Among the herbal ingredients of HangAmDan-B, a medicinal formula that redirects macrophages to become tumoricidal effectors, we found that Panax notoginseng (Burk.) F. H. Chen is the active component responsible for its macrophage-mediated antitumor activity. The water extracted roots of P. notoginseng (PN) did not affect the viability of RAW264.7 murine macrophage-like cells and murine Lewis lung carcinoma (LLC) cells up to a concentration of 100 mu g/mL. However, the transfer of culture media from PN-treated RAW264.7 cells suppressed the growth of LLC cells. The expression of classically activated (M1) markers, such as interleukin (IL)-1 beta, monocyte chemotactic protein (MCP)-1, tumor necrosis factor (TNF)-alpha, and inducible nitric oxide synthase (iNOS), was increased by PN treatment. The expression of alternatively activated (M2) markers including CD206, IL-10, and beta-N-acetylhexosaminidases (YM-1) was reduced by PN treatment in the presence of IL-4. Flow cytometry also revealed that PN drives M1 activation of RAW264.7 cells. The transfer of culture media from PN-treated RAW264.7 cells induced the apoptosis of LLC cells as measured by flow cytometry using Annexin-V staining and western blot analysis for caspase cascade-related proteins.
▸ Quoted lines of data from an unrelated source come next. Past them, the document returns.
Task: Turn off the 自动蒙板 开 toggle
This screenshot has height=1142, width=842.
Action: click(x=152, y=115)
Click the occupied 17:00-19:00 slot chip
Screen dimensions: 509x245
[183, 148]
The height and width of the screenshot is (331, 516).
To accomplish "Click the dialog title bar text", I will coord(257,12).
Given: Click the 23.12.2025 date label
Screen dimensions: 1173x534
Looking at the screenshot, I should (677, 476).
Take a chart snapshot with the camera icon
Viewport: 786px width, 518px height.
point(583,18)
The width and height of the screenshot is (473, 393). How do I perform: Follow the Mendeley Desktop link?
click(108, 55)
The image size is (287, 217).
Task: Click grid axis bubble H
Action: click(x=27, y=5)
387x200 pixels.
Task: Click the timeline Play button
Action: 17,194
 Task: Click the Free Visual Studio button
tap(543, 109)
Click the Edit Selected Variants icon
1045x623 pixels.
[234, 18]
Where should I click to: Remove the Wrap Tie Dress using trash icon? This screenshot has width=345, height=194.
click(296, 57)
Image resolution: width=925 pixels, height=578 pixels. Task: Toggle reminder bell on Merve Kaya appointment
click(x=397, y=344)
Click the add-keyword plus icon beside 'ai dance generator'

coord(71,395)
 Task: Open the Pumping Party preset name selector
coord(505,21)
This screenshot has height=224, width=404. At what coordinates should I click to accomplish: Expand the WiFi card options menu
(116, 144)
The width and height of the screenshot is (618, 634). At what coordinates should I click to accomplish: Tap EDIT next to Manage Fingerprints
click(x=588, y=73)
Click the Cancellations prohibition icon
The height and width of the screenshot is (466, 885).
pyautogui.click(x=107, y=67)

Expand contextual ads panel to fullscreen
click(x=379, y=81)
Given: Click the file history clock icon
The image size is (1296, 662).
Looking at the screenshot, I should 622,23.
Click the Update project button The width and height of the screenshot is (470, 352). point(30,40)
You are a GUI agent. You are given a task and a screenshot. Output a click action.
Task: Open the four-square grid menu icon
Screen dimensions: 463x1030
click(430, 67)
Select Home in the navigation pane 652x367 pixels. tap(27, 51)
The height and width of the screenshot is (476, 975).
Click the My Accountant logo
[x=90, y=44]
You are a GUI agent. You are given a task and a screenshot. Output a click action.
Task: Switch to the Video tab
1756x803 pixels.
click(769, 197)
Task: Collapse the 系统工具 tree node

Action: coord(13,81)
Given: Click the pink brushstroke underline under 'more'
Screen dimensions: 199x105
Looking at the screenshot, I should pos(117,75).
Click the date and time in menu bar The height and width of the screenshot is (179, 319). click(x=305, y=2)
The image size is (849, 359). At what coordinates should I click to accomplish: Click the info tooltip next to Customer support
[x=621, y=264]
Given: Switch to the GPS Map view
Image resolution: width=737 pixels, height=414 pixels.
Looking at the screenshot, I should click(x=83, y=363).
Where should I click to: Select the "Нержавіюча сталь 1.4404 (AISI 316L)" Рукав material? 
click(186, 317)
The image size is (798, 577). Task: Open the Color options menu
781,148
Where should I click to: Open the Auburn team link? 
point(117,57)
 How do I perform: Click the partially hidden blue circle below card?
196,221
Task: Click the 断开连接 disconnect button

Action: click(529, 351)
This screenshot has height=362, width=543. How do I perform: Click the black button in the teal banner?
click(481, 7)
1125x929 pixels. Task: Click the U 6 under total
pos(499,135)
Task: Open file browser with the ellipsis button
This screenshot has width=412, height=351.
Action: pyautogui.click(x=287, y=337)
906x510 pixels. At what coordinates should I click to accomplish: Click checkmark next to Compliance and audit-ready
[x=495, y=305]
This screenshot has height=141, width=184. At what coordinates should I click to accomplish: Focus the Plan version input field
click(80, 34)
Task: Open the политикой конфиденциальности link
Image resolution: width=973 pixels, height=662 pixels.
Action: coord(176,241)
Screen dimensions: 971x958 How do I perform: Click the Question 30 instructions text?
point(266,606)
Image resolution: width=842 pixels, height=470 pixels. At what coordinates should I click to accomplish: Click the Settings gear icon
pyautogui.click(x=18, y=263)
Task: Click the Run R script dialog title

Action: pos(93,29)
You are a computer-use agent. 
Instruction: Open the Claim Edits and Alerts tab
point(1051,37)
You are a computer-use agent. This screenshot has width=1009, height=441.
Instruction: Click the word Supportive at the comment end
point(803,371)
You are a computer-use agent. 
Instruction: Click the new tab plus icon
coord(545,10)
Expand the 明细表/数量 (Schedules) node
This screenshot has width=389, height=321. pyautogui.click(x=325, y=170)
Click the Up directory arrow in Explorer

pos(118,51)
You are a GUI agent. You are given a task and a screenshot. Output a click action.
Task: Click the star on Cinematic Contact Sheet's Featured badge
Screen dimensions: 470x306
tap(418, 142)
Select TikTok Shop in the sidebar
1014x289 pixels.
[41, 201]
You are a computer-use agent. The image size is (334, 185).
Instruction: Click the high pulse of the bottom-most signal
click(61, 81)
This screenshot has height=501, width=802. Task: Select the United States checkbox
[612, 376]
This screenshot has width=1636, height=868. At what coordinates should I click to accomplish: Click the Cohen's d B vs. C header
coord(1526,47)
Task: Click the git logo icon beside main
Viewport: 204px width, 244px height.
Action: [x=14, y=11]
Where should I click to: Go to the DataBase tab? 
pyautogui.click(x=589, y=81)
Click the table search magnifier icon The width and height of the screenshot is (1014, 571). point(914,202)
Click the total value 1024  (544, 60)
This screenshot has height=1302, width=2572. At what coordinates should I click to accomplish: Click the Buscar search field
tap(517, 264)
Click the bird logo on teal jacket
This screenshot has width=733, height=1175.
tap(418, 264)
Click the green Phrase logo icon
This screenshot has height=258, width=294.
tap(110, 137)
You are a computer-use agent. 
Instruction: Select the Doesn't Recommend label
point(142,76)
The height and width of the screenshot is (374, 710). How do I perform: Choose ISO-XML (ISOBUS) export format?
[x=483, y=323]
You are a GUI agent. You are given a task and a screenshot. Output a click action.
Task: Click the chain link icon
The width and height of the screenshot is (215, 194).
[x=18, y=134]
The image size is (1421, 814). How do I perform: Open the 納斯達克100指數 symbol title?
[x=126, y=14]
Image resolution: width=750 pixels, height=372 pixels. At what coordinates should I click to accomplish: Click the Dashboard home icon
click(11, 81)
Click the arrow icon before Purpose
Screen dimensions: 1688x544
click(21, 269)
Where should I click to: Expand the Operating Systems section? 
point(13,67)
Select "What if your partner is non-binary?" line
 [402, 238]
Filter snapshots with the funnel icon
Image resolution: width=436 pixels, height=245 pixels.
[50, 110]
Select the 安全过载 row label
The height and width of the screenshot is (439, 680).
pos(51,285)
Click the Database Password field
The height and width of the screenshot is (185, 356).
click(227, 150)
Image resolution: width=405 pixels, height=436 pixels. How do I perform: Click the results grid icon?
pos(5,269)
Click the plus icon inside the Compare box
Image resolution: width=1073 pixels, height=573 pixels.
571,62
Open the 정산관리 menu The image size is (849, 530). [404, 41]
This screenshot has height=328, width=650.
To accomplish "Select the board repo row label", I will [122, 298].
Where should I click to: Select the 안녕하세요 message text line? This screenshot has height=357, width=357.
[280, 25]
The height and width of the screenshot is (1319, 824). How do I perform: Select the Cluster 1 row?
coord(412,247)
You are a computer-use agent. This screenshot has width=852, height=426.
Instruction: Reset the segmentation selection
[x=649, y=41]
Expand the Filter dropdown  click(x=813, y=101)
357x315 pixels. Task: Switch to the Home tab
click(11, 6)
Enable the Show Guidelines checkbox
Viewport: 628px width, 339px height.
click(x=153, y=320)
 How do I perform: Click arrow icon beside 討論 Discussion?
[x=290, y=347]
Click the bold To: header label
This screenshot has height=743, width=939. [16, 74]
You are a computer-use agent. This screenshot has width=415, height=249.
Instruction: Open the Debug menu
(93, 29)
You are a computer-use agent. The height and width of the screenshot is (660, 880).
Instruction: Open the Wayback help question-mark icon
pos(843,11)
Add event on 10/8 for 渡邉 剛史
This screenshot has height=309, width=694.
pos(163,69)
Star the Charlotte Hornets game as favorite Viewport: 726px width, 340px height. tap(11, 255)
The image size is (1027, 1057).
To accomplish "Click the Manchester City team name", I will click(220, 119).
In addition, the results from in vivo tumor allograft model demonstrated that PN reduced both tumor volume and weight. The activation of macrophages toward an M1 phenotype was confirmed in the tumor allograft tumor model. These results collectively show that PN can serve as a potent anticancer agent through reeducation of macrophages toward an M1 phenotype.